Selected passage:
How I use Claude Code to implement new features in an existing complex codebase
56 comments
·August 3, 2025ofrzeta
Valodim
Wow, geez. That is terrible, I'm surprised a website like that can have any actual content as TFA
WD-42
The grifters have entered the arena.
literalAardvark
Hype is like catnip for them. They've been around for a while, many of the OG AI YouTubers didn't know anything about it when they started to pretend to educate.
brunooliv
Am I the only one who uses CC in a one-shot fashion? I rely on what has been generated by the init slash command at the root of my monorepo and then when I have a complex task I manually create a md file called CONTEXT.md inside the package/area where I want to implement the new task. I try to be as detailed as possible, think like writing a ticket for a junior dev. Then my only command for CC is something like: “Focus on the project structure described in CLAUDE.md and work through the task planned in CONTEXT.md. Follow current codebase standards, keep code reusable and easy to follow and modify.”

Task requirements:
1) Retype the Claude Code discussion from "literalAardvark" up to and including "pretend to educate.".
2) Extend the Claude Code comment thread, picking up right after its final sentence.
The records that follow have no connection to the discussion above.

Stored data
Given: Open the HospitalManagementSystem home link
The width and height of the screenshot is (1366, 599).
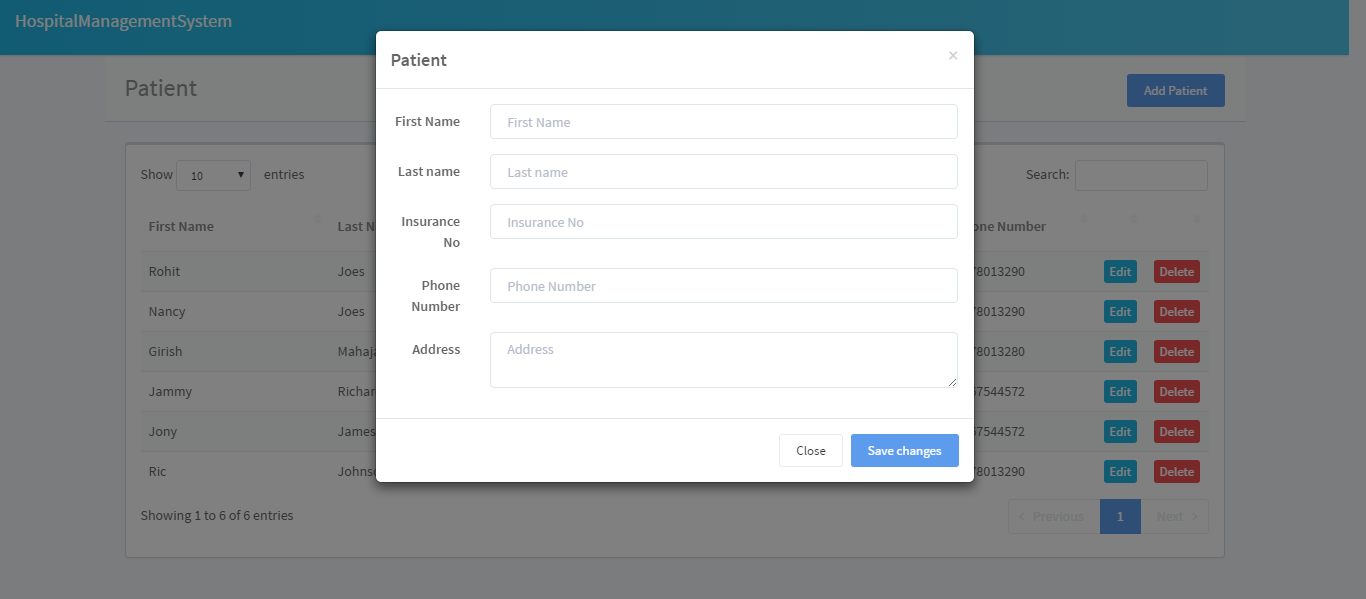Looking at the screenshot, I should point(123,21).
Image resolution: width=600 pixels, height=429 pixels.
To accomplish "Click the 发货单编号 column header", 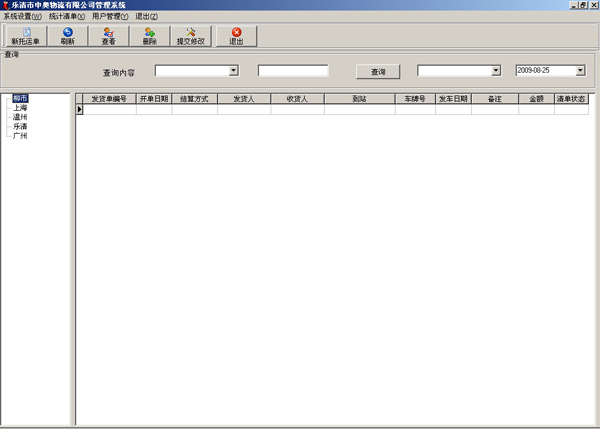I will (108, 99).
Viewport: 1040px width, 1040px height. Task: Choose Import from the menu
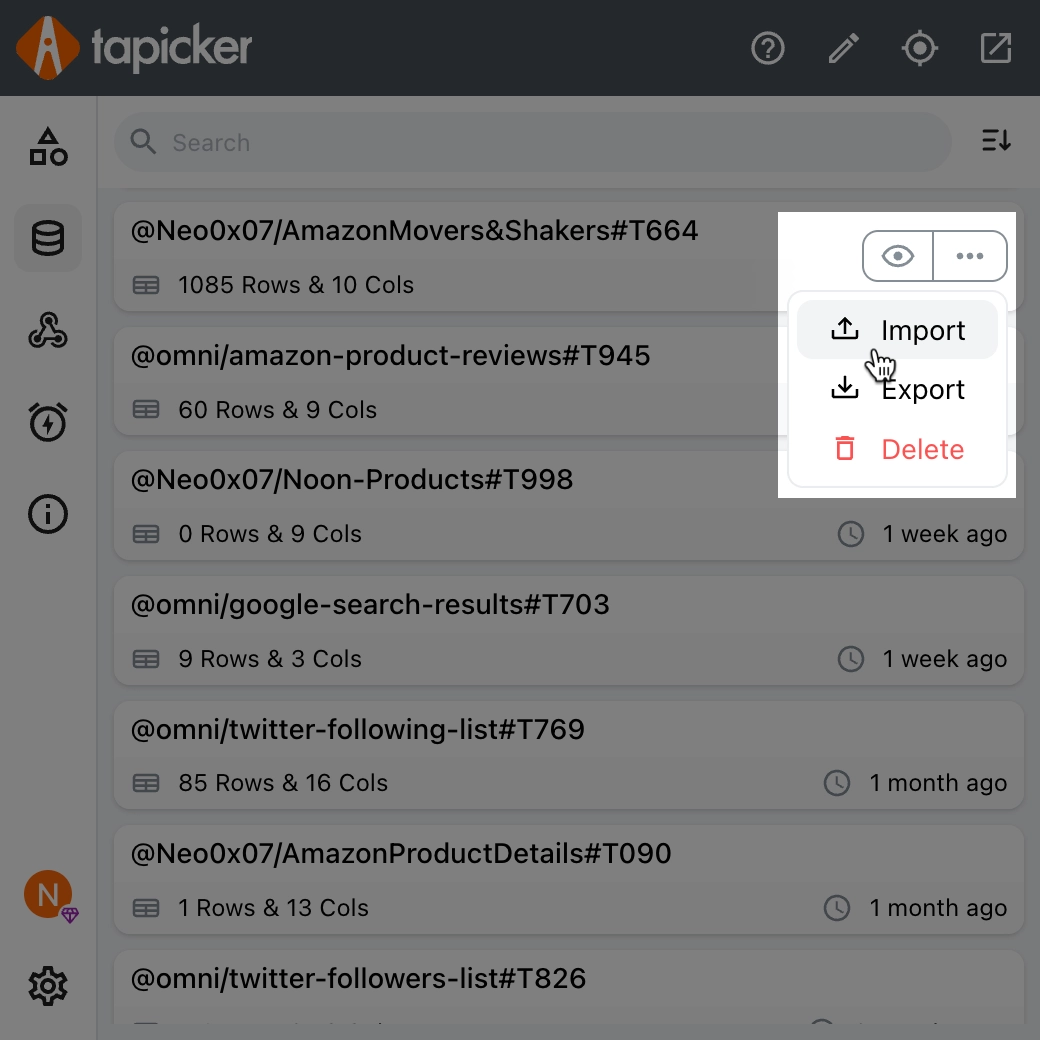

Responses in order:
1)
literalAardvark
Hype is like catnip for them. They've been around for a while, many of the OG AI YouTubers didn't know anything about it when they started to pretend to educate.

2)
This is like 99% of my CC interactions working on top of a well structured codebase and it just works perfectly for almost any task I throw at it.
chrisvalleybay
I mostly do the same. My workflow is usually like this: 1. Supply CC with a simple user story with light spec / business logic, asking it to write a specification for the feature and ask me any questions that need to be answered to make it complete. 2. Build up the context with all relevant files that I want to use. In Ruby on Rails it means refercing models, views and controllers that show the structure we are going to use. 3. Write the code and tests.
manmal
A few thoughts on this:
- I wouldn’t outsource my brain to CC when it comes to checking CC’s output. Very mixed results in my experience, and it might discourage further exploration/thinking if you’ve already performed the checklist CC has given you (satisficing).
- Slash commands are the idiomatic way to memoize often used prompts, I wonder why author put them in CLAUDE.md?
- I’m also a bit skeptical that, aside from strict rules CC needs to follow, the encouragements/enchantments for writing good code author put in CLAUDE.md really work. But who knows.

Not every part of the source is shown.